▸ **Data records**
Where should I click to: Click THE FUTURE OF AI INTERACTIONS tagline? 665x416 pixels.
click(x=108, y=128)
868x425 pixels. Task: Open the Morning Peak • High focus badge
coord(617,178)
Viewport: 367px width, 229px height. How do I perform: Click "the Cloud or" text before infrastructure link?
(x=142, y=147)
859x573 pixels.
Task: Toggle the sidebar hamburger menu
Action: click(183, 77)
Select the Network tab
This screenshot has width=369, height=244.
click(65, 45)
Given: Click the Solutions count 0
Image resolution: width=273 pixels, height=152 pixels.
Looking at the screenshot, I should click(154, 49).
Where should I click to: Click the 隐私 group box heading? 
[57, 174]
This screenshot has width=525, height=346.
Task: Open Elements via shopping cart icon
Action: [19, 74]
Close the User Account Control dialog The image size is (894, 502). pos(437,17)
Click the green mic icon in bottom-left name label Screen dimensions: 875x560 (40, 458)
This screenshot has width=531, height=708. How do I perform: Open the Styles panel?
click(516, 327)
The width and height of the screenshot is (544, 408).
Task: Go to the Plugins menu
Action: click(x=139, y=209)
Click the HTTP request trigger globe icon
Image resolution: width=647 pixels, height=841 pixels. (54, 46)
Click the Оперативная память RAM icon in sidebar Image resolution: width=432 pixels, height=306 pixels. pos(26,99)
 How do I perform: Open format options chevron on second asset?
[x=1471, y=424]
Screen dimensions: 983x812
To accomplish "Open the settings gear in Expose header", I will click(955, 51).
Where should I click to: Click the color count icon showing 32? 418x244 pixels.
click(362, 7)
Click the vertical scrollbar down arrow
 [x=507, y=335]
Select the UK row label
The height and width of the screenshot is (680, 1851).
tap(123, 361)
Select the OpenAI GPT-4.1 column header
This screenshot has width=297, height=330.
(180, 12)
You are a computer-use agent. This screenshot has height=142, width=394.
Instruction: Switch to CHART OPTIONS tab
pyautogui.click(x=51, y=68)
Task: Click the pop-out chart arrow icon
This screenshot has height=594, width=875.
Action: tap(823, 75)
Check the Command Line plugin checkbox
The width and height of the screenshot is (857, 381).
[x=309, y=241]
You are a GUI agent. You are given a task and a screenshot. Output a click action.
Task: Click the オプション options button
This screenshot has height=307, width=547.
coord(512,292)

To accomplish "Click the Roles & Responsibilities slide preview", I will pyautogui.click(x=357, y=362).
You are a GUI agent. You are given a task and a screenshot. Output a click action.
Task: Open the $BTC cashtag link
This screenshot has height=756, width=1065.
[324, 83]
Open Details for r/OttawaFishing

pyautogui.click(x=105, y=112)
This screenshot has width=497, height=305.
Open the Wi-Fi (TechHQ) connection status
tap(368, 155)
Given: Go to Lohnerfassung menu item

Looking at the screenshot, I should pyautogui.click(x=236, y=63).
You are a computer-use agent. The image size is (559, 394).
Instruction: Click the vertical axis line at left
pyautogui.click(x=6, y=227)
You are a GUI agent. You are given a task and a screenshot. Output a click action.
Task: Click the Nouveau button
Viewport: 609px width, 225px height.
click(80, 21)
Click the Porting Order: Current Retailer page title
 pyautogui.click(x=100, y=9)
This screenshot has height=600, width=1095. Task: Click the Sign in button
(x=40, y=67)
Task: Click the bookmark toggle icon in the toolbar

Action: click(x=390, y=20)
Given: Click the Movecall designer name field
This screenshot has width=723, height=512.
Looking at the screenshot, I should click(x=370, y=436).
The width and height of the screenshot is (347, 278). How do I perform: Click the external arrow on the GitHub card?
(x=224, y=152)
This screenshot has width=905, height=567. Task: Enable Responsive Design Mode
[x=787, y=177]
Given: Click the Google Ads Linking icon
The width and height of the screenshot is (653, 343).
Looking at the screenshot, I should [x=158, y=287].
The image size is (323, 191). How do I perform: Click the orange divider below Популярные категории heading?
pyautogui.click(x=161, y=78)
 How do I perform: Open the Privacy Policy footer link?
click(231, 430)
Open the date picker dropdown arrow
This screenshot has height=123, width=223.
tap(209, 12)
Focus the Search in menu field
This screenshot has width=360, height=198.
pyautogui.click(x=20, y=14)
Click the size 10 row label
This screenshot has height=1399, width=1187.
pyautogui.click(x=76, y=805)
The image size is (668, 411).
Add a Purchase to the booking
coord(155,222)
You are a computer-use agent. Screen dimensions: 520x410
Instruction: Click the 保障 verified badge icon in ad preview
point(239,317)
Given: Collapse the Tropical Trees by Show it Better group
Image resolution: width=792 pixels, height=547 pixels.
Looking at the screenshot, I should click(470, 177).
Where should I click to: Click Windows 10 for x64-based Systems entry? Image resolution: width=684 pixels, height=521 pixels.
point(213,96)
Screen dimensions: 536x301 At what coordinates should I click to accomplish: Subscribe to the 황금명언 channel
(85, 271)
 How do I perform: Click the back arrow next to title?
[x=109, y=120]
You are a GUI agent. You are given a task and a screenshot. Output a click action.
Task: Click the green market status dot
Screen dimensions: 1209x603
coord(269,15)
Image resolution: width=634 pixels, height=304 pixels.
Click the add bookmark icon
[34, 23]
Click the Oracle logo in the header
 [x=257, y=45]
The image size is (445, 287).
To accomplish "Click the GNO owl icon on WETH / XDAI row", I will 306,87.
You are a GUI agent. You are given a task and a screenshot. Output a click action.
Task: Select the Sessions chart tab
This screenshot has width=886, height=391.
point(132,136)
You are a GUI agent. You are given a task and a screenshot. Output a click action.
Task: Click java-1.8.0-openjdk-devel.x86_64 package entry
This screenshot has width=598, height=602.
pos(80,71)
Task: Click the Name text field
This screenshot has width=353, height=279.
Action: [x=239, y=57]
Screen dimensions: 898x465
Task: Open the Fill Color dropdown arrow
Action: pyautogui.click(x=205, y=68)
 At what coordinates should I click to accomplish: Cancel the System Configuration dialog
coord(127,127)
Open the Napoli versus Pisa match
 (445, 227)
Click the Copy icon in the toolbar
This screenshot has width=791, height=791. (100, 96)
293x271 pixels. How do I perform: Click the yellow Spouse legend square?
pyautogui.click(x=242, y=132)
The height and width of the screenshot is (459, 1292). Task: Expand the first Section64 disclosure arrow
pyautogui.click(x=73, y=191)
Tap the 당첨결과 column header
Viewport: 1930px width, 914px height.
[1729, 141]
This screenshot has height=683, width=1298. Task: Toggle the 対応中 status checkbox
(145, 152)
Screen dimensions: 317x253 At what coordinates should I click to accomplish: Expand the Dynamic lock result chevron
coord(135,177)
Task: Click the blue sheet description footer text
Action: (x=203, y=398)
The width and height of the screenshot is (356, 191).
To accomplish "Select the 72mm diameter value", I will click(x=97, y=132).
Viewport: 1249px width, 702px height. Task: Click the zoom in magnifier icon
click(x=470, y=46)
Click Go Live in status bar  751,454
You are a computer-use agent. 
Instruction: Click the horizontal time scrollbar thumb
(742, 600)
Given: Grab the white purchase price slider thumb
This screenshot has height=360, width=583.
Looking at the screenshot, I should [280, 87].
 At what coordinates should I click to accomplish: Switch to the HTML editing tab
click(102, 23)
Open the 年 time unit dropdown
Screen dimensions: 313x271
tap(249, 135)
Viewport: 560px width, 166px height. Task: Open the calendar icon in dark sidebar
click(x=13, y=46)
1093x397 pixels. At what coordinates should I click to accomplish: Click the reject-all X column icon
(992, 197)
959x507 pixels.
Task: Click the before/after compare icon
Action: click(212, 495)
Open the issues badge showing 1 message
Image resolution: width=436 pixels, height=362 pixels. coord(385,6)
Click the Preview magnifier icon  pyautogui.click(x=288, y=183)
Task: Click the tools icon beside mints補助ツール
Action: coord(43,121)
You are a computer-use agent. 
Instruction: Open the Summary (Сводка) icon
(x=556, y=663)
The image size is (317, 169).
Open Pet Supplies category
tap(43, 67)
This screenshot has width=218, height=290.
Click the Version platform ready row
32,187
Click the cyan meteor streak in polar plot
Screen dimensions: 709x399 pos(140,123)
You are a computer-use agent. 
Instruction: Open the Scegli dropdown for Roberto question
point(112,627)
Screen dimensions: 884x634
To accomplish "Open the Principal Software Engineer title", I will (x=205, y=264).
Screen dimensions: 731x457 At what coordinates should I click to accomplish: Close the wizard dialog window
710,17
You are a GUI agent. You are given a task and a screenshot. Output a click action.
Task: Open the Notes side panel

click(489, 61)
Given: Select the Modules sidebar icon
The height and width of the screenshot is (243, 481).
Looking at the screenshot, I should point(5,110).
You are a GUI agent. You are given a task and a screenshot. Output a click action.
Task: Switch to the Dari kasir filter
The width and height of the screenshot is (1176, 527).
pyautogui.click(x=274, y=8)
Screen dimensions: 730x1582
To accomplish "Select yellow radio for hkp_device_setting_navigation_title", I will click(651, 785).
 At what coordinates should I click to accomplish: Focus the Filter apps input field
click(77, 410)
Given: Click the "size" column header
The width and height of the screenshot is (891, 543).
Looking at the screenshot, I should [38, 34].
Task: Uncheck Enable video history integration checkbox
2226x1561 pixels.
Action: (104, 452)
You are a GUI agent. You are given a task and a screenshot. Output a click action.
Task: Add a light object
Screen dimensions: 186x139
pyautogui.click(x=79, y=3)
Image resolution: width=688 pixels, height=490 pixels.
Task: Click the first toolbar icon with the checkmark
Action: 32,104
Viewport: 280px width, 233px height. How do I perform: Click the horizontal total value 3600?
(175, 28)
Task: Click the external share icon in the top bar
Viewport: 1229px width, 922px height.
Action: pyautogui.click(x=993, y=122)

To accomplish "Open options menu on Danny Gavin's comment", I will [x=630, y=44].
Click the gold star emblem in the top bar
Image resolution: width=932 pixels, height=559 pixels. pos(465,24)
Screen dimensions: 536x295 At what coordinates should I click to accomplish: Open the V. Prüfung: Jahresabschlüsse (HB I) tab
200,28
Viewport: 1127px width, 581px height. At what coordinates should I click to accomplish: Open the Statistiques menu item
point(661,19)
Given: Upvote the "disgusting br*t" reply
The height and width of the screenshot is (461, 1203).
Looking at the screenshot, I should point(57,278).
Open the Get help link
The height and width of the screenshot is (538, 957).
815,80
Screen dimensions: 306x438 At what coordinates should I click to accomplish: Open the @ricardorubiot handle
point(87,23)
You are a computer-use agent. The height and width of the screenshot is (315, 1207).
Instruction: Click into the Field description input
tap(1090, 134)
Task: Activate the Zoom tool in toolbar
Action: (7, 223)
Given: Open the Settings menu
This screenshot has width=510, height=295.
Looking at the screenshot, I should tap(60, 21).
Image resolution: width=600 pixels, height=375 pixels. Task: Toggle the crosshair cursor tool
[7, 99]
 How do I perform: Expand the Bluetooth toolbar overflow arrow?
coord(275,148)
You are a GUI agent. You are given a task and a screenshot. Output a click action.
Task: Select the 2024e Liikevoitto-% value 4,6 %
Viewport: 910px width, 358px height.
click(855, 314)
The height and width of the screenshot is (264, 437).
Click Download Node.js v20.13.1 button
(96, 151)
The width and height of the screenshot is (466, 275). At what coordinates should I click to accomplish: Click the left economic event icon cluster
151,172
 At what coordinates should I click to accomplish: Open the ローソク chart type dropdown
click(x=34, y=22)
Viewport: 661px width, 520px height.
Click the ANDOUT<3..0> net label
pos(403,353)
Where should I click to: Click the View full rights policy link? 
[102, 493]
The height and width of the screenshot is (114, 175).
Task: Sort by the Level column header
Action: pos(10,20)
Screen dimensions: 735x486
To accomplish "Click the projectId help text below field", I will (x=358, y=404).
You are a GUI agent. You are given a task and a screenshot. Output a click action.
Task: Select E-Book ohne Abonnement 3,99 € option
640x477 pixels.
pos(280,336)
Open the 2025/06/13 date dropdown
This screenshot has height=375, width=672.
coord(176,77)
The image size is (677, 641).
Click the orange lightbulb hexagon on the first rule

▸ **Given instruction**
Copy the data from its start down through the line containing "coord(617,178)", substituting "heading" for "tagline" and leaving everything else as it is.

▸ **Result**
Where should I click to: Click THE FUTURE OF AI INTERACTIONS heading? 665x416 pixels.
click(x=108, y=128)
868x425 pixels. Task: Open the Morning Peak • High focus badge
coord(617,178)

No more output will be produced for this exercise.